Authors:
Rosalyn A. Juergens, John Wrangle, Frank P. Vendetti, Sara C. Murphy, Ming Zhao, Barbara Coleman, Rosa Sebree, Kristen Rodgers, Craig M. Hooker, Noreli Franco, Beverly Lee, Salina Tsai, Igor Espinoza Delgado, Michelle A. Rudek, Steven A. Belinsky, James G. Herman, Stephen B. Baylin, Malcolm V. Brock, and Charles M. Rudin
Summary:
Epigenetic alterations are strongly associated with the development of cancer. We conducted a phase I/II trial of combined epigenetic therapy with azacitidine and entinostat, inhibitors of DNA methylation and histone deacetylation, respectively, in extensively pretreated patients with recurrent metastatic non–small cell lung cancer. This therapy is well tolerated, and objective responses were observed, including a complete response and a partial response in a patient who remains alive and without disease progression approximately 2 years after completing protocol therapy. Median survival in the entire cohort was 6.4 months (95% CI 3.8–9.2), comparing favorably with existing therapeutic options. Demethylation of a set of 4 epigenetically silenced genes known to be associated with lung cancer was detectable in serial blood samples in these patients and was associated with improved progression-free (P = 0.034) and overall survival (P = 0.035).
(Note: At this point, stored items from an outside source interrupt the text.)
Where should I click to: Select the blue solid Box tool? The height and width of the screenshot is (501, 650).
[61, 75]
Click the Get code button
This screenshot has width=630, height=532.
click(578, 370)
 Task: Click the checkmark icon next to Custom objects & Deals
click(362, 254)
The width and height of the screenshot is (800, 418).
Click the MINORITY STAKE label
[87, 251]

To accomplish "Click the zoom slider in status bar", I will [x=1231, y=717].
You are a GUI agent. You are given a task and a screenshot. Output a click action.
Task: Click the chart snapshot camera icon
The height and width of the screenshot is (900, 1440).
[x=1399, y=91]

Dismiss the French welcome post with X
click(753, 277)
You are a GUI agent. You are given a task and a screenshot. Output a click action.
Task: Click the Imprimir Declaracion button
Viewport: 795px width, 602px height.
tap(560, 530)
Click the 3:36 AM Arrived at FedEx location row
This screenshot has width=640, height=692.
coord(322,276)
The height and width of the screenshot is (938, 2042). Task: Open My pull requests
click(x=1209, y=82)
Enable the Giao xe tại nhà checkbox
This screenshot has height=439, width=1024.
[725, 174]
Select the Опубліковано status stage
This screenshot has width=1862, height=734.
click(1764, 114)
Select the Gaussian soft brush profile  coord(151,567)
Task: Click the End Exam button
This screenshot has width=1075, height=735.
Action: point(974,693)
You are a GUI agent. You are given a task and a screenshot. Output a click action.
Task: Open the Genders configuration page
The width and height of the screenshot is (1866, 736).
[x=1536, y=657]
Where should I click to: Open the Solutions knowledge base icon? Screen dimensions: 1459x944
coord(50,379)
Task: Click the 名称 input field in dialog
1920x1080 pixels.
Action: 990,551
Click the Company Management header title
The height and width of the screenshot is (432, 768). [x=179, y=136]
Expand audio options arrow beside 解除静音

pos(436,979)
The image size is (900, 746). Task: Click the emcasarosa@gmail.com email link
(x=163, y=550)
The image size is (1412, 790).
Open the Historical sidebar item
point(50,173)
Four of 19 patients had major objective responses to subsequent anticancer therapies given immediately after epigenetic therapy.
Significance - This study demonstrates that combined epigenetic therapy with low-dose azacitidine and entinostat results in objective, durable responses in patients with solid tumors and defines a blood-based biomarker that correlates with clinical benefit.